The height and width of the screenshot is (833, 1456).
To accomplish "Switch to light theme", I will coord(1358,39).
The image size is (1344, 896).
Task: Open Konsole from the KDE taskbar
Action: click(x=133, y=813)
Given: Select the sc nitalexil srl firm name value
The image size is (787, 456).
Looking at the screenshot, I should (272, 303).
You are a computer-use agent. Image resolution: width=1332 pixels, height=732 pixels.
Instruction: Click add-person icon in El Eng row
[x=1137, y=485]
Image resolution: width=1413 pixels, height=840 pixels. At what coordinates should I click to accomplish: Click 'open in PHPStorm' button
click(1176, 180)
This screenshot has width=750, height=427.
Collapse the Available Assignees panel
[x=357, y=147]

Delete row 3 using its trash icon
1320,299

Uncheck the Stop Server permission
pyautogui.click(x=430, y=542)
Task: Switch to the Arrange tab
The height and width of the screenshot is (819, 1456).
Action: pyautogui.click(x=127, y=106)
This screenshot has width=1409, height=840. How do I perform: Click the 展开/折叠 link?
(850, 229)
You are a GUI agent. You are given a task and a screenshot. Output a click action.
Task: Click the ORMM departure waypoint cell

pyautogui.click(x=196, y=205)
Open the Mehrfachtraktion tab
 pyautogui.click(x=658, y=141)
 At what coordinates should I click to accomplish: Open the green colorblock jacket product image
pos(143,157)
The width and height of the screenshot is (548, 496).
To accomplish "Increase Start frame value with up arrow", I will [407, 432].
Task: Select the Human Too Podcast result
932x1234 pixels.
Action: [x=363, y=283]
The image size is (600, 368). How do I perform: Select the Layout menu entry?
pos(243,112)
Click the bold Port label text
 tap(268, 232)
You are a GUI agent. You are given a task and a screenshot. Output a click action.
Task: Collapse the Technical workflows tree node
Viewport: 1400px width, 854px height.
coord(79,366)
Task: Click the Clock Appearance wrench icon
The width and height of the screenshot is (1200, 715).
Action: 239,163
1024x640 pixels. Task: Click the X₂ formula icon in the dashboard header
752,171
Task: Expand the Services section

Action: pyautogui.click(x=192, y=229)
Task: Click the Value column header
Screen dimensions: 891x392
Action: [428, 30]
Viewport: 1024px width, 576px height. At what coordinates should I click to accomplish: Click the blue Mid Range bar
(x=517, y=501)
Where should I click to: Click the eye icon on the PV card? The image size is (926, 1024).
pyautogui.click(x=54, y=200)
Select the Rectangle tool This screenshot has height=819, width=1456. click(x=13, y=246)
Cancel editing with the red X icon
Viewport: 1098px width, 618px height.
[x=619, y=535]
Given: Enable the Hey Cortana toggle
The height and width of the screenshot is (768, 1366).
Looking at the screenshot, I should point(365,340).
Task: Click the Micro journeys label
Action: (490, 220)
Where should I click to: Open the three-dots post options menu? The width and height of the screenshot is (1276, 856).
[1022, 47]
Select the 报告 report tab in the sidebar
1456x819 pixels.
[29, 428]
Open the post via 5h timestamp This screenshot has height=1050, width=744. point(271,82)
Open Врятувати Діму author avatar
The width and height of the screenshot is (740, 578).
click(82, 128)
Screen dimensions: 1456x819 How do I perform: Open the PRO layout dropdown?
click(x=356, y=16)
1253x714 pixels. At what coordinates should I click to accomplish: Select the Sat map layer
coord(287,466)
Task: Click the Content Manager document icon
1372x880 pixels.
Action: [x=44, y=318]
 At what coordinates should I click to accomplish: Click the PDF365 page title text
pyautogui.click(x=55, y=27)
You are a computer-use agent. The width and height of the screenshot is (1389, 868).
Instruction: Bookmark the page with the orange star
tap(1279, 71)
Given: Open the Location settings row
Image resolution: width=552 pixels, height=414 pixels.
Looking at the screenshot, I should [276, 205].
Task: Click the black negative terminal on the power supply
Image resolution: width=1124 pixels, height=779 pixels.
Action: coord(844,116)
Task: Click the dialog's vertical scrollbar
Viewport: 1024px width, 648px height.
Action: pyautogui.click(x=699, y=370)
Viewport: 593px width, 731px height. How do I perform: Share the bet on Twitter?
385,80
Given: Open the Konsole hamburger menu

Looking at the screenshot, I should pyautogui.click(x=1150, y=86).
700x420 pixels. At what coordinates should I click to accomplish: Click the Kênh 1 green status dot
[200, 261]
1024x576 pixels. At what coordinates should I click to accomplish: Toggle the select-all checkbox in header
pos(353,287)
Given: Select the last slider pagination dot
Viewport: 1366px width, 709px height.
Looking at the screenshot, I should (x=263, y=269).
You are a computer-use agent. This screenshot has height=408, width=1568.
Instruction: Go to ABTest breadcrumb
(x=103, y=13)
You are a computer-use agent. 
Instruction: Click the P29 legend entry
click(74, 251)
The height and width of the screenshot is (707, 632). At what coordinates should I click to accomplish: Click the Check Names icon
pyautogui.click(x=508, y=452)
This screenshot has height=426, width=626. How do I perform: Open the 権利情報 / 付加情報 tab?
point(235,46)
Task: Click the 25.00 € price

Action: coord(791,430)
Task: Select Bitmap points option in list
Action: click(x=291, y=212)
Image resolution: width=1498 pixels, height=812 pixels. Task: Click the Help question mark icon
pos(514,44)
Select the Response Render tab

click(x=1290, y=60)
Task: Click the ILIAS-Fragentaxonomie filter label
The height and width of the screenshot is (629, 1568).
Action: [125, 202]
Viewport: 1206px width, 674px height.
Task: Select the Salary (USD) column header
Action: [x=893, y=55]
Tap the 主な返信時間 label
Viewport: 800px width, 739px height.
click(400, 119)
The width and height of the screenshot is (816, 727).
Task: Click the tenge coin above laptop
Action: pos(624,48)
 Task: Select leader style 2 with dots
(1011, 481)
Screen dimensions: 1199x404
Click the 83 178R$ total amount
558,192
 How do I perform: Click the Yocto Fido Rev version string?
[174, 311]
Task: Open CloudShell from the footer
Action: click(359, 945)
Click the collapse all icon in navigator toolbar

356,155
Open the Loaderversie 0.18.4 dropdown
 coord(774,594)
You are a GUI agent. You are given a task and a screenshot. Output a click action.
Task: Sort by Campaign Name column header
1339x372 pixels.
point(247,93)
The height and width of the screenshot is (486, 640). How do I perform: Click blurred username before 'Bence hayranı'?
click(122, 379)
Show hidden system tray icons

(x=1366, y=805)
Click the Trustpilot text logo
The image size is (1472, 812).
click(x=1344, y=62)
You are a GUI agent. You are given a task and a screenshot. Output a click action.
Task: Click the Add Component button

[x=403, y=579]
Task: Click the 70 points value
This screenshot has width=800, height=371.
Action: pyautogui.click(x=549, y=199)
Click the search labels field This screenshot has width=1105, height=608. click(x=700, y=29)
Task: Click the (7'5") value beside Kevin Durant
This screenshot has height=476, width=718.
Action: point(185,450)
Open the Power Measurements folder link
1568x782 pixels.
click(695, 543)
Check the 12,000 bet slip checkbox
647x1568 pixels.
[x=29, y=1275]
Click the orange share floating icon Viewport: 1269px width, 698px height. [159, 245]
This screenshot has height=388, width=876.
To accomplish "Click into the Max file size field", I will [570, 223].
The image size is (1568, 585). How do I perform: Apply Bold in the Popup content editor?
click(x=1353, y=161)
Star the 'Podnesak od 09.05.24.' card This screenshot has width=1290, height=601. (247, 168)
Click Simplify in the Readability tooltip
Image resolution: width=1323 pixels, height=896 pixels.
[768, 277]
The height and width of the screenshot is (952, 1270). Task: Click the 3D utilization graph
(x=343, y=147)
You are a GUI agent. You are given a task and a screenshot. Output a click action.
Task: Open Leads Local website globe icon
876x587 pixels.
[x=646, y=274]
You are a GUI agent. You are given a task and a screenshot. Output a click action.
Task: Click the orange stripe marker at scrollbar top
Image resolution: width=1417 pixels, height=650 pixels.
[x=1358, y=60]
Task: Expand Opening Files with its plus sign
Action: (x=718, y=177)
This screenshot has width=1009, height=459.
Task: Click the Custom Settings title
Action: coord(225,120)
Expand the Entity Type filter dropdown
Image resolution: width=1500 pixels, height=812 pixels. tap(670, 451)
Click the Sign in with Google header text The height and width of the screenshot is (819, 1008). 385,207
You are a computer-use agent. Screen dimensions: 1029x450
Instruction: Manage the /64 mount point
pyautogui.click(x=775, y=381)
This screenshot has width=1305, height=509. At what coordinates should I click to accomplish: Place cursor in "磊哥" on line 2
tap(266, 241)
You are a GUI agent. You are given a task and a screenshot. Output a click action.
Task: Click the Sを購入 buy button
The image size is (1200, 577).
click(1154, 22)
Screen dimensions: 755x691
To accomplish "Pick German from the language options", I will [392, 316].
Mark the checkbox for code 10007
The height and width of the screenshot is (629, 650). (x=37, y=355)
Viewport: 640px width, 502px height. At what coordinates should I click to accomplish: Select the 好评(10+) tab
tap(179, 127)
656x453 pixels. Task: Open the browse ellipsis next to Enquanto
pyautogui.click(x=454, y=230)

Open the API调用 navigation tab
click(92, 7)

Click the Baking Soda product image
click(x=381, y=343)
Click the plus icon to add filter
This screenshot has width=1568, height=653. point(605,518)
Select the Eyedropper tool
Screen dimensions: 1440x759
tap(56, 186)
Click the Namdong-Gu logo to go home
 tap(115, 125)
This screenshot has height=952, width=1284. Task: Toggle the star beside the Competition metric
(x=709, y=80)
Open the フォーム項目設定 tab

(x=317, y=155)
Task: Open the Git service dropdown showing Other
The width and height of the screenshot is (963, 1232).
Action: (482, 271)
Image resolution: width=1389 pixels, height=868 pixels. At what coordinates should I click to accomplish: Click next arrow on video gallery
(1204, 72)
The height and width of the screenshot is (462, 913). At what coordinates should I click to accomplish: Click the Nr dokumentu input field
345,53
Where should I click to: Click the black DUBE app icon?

- **Problem description**:
Reproduce the stretch of items from the line containing "Select the Rectangle" through the line containing "pos(353,287)", changing "orange star" to "yellow star" and leaving everything else unaltered.

- **Response for this exercise**:
Select the Rectangle tool This screenshot has height=819, width=1456. click(x=13, y=246)
Cancel editing with the red X icon
Viewport: 1098px width, 618px height.
[x=619, y=535]
Given: Enable the Hey Cortana toggle
The height and width of the screenshot is (768, 1366).
Looking at the screenshot, I should point(365,340).
Task: Click the Micro journeys label
Action: (490, 220)
Where should I click to: Open the three-dots post options menu? The width and height of the screenshot is (1276, 856).
[1022, 47]
Select the 报告 report tab in the sidebar
1456x819 pixels.
[29, 428]
Open the post via 5h timestamp This screenshot has height=1050, width=744. point(271,82)
Open Врятувати Діму author avatar
The width and height of the screenshot is (740, 578).
click(82, 128)
Screen dimensions: 1456x819 How do I perform: Open the PRO layout dropdown?
click(x=356, y=16)
1253x714 pixels. At what coordinates should I click to accomplish: Select the Sat map layer
coord(287,466)
Task: Click the Content Manager document icon
1372x880 pixels.
Action: [x=44, y=318]
 At what coordinates should I click to accomplish: Click the PDF365 page title text
pyautogui.click(x=55, y=27)
You are a computer-use agent. The width and height of the screenshot is (1389, 868).
Instruction: Bookmark the page with the yellow star
tap(1279, 71)
Given: Open the Location settings row
Image resolution: width=552 pixels, height=414 pixels.
Looking at the screenshot, I should [276, 205].
Task: Click the black negative terminal on the power supply
Image resolution: width=1124 pixels, height=779 pixels.
Action: coord(844,116)
Task: Click the dialog's vertical scrollbar
Viewport: 1024px width, 648px height.
Action: pyautogui.click(x=699, y=370)
Viewport: 593px width, 731px height. How do I perform: Share the bet on Twitter?
385,80
Given: Open the Konsole hamburger menu

Looking at the screenshot, I should pyautogui.click(x=1150, y=86).
700x420 pixels. At what coordinates should I click to accomplish: Click the Kênh 1 green status dot
[200, 261]
1024x576 pixels. At what coordinates should I click to accomplish: Toggle the select-all checkbox in header
pos(353,287)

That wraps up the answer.